**EXERCISE TASK**
Write out everything from the line containing "This screenshot has width=874, height=470." down to the line containing "click(x=151, y=205)", both included, exactly as they appear.

**MATERIAL FOR THIS TASK**
....
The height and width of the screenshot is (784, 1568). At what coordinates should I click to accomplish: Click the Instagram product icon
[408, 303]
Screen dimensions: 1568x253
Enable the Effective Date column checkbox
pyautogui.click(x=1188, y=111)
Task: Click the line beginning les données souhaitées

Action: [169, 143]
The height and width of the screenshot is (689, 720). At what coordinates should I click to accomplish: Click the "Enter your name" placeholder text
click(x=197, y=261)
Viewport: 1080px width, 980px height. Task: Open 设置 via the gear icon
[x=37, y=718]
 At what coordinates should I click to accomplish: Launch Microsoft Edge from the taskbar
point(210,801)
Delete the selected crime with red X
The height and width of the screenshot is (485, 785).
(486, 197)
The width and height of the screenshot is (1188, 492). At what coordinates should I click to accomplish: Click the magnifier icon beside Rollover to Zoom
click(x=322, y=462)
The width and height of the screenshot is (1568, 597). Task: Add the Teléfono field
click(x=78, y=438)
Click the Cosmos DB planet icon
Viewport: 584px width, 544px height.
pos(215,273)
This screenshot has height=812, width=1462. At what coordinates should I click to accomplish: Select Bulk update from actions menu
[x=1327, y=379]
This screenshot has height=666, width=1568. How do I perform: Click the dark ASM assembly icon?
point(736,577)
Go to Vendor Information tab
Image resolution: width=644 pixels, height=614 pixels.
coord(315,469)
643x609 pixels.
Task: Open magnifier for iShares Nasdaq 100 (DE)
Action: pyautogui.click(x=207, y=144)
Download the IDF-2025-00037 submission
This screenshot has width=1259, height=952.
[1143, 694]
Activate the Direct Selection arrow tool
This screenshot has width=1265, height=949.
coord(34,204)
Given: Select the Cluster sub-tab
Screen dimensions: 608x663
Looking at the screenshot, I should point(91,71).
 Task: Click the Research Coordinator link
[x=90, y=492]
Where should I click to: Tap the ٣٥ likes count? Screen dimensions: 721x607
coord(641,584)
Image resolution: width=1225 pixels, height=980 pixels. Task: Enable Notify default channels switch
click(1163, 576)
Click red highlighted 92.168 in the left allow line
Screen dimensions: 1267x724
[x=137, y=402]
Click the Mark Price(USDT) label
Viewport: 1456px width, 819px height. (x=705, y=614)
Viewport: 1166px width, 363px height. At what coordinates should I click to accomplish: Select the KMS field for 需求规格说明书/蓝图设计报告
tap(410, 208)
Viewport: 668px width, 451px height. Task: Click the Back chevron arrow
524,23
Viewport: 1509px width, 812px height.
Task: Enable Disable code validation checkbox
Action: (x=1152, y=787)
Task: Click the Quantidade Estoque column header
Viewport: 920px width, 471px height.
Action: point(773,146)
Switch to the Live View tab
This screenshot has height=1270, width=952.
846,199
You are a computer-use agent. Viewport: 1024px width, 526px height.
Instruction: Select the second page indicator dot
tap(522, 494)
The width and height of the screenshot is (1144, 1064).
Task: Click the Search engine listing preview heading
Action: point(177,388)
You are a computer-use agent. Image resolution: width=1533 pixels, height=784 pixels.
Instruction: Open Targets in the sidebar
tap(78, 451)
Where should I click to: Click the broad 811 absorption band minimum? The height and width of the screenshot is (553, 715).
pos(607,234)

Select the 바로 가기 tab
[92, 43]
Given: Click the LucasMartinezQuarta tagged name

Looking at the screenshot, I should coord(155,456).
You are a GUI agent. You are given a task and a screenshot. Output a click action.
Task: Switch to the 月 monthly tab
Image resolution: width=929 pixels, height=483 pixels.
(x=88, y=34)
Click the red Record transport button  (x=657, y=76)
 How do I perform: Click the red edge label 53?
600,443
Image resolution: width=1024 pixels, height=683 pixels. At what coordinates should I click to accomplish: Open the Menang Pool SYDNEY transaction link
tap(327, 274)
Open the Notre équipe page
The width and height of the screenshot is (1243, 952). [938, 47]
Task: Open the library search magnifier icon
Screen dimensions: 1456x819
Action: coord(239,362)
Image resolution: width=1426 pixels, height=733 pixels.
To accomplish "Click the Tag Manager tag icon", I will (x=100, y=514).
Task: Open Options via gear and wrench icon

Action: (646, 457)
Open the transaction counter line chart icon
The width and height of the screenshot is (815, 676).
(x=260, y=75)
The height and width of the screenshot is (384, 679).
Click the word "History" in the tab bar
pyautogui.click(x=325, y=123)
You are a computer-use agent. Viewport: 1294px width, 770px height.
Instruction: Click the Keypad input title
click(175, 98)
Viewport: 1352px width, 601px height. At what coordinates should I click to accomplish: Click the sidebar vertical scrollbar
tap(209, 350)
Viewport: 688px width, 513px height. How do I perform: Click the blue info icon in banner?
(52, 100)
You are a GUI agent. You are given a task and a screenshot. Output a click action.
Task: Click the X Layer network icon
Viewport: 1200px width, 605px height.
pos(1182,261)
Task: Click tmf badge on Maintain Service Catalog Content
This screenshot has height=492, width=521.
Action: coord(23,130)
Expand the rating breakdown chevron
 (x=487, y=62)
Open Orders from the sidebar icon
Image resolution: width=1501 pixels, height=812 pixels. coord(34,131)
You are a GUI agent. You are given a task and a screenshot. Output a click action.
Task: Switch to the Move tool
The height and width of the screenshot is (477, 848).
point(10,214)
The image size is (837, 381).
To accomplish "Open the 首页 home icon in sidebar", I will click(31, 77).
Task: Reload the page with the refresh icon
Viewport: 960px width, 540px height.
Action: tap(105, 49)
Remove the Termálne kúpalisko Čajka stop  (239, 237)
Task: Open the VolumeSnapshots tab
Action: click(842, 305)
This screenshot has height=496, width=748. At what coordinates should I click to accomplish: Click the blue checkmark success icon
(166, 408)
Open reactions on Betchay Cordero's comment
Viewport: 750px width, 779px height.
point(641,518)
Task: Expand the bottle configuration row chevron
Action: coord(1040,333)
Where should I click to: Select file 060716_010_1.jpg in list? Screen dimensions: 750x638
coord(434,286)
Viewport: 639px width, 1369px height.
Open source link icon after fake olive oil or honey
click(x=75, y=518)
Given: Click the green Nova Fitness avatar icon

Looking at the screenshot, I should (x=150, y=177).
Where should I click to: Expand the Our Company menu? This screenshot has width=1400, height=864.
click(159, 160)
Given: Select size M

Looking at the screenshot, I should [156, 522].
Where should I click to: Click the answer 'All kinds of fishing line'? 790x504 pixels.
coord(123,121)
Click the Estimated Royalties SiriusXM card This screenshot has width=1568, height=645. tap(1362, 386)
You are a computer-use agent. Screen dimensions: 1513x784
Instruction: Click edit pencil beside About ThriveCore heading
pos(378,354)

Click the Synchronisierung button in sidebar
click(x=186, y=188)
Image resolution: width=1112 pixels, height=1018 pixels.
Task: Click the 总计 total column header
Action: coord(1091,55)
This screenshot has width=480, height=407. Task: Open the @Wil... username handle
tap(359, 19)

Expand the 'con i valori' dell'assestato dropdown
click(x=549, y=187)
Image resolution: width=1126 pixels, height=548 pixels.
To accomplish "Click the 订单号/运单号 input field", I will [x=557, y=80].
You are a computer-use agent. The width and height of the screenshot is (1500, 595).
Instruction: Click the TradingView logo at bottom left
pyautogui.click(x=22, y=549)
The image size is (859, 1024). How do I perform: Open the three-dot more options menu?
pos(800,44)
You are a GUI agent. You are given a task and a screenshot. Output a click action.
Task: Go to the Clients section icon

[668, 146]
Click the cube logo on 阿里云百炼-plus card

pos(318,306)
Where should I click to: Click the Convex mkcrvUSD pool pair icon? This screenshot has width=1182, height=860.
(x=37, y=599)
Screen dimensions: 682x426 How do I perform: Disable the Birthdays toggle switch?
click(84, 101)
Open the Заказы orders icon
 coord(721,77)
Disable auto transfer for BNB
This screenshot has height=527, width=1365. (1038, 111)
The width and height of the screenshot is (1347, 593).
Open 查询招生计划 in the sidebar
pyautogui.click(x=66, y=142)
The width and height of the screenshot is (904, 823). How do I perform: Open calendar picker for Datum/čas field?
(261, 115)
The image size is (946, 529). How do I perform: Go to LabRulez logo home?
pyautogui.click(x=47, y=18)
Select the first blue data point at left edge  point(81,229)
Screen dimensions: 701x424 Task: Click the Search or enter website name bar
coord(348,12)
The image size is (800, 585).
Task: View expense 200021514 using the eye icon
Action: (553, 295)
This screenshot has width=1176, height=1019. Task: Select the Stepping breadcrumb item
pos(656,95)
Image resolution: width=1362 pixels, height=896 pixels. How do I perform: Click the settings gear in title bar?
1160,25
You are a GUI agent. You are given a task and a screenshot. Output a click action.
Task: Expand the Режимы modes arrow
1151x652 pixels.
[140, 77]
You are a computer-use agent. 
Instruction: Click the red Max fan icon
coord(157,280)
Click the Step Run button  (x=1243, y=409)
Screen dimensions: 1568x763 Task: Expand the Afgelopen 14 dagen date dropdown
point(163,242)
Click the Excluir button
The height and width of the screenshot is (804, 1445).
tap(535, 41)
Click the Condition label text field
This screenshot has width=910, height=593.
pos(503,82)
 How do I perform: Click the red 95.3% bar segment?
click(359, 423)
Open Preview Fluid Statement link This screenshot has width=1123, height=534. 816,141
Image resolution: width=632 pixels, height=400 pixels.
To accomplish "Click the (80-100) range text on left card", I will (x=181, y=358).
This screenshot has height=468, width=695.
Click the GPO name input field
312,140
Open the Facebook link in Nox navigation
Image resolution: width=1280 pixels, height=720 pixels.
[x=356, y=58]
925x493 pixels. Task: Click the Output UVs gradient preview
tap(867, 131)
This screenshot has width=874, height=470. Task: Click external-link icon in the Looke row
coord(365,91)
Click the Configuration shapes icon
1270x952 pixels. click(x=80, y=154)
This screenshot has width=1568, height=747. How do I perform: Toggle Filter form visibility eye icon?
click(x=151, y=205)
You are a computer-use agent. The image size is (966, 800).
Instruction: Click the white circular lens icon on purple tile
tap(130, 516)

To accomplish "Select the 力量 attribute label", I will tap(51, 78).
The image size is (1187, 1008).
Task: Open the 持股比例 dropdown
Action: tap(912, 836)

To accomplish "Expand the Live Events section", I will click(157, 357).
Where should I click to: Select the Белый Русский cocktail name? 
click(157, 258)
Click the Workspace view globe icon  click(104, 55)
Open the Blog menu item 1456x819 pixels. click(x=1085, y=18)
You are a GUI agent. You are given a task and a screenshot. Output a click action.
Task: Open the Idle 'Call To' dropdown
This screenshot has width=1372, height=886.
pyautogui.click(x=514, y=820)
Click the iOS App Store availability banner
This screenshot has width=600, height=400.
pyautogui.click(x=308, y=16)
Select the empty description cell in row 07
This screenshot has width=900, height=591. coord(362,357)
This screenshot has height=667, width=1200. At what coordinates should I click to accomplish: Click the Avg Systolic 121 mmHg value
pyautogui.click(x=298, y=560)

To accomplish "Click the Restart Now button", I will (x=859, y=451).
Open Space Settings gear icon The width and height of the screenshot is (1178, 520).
....
**EXPECTED ANSWER**
This screenshot has width=874, height=470. Task: Click external-link icon in the Looke row
coord(365,91)
Click the Configuration shapes icon
1270x952 pixels. click(x=80, y=154)
This screenshot has width=1568, height=747. How do I perform: Toggle Filter form visibility eye icon?
click(x=151, y=205)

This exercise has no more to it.